Work to be completed ▸ How many of the lines below contain the word "perform"? Reply with the number only.

════════════════

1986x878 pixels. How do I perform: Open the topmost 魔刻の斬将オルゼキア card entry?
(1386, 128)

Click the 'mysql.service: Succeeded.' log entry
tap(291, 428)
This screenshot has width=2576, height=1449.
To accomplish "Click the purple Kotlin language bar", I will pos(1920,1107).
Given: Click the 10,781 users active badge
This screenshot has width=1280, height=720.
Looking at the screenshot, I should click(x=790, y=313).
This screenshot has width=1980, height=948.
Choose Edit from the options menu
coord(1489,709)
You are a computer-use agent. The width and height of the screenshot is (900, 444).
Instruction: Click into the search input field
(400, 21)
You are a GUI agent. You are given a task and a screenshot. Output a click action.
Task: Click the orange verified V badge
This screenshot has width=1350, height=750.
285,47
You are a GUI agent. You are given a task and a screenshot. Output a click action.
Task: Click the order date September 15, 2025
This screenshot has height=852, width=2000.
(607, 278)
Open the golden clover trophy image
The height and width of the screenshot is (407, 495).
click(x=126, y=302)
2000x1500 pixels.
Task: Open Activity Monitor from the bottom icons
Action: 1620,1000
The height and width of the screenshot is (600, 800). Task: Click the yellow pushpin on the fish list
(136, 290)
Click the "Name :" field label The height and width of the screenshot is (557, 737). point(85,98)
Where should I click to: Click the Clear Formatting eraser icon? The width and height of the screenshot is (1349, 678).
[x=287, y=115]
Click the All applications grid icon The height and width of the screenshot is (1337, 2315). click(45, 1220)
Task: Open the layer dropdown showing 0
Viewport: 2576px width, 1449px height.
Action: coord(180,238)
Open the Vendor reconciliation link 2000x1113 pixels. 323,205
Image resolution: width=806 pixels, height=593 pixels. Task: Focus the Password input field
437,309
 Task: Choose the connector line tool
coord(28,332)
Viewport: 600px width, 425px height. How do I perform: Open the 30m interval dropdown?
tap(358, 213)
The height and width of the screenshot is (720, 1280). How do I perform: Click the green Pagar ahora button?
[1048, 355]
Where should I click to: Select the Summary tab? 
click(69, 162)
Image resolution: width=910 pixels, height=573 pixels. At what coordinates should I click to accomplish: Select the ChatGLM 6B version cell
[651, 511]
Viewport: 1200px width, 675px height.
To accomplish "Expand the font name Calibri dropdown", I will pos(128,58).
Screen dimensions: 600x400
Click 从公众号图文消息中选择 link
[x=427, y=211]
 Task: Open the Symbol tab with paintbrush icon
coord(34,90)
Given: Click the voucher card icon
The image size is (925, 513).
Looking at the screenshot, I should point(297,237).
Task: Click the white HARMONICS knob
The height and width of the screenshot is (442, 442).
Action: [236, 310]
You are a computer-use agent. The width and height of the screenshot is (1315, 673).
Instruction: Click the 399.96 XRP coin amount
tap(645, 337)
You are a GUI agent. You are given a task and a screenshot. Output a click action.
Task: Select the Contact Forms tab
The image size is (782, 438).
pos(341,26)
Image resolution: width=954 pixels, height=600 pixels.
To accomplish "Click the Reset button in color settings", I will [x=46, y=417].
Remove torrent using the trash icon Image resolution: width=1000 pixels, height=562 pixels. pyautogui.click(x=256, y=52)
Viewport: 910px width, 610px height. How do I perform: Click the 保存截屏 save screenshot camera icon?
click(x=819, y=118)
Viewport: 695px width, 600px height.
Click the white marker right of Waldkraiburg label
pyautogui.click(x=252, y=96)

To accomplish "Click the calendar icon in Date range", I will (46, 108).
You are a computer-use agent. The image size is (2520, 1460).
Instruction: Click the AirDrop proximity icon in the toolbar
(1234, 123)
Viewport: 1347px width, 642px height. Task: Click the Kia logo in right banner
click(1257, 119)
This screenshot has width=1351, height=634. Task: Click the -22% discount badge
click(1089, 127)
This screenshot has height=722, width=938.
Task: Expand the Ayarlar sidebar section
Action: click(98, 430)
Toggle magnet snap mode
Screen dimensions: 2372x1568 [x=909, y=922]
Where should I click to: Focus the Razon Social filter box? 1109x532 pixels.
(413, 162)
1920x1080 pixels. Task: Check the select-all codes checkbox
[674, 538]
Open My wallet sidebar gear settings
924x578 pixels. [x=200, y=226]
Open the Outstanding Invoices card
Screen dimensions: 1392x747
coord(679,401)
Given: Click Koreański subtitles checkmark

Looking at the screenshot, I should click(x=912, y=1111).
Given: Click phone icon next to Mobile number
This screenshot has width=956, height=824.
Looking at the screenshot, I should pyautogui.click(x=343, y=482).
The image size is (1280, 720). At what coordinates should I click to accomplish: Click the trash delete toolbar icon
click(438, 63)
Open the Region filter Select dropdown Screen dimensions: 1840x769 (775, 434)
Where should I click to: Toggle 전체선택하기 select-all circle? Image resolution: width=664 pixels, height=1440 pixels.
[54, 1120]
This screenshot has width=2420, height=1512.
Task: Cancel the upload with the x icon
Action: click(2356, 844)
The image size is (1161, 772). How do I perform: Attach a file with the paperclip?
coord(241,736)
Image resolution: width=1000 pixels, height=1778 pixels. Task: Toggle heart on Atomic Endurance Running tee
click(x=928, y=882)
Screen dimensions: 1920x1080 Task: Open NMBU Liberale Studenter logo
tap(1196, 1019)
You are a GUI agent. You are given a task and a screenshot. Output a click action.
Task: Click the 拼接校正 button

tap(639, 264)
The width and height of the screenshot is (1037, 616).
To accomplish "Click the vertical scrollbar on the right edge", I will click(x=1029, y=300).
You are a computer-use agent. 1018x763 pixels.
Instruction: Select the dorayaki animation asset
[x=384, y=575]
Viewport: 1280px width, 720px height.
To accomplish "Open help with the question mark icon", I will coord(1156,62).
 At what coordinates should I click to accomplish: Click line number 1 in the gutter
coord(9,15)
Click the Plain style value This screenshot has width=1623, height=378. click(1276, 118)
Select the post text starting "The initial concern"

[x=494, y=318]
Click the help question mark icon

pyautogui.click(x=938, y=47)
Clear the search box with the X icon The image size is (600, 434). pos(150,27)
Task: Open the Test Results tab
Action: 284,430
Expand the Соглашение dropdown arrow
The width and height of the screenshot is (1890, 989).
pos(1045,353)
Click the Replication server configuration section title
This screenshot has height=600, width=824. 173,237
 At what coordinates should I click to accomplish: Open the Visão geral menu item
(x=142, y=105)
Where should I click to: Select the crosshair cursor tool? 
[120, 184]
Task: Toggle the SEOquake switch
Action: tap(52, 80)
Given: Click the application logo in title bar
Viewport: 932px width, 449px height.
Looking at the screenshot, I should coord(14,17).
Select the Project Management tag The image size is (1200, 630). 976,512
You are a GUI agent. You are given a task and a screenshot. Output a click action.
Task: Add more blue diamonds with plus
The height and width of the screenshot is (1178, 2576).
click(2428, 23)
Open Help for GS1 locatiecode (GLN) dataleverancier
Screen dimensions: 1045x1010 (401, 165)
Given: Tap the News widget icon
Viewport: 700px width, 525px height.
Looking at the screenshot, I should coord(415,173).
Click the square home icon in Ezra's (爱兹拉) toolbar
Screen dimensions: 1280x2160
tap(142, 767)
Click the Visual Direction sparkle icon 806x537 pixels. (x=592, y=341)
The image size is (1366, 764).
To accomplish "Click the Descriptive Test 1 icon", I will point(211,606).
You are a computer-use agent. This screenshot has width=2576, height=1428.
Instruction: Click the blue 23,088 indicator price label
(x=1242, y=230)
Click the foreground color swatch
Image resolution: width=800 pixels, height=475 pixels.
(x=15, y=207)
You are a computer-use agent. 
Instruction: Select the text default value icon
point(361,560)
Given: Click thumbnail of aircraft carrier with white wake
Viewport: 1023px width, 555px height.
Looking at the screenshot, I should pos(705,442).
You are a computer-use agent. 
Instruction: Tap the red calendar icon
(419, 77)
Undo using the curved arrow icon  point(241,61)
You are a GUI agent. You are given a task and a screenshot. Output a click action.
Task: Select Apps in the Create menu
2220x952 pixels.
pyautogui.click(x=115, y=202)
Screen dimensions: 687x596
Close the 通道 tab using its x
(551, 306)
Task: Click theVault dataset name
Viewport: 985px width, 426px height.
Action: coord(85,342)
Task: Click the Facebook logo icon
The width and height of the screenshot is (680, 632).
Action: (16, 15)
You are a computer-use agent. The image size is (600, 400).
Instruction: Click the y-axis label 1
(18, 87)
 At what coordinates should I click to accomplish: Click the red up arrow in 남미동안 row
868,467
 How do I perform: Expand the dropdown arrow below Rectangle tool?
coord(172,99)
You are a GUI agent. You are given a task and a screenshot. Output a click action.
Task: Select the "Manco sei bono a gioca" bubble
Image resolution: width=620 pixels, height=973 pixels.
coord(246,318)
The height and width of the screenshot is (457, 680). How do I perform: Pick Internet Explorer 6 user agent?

════════════════

The answer ▸ 7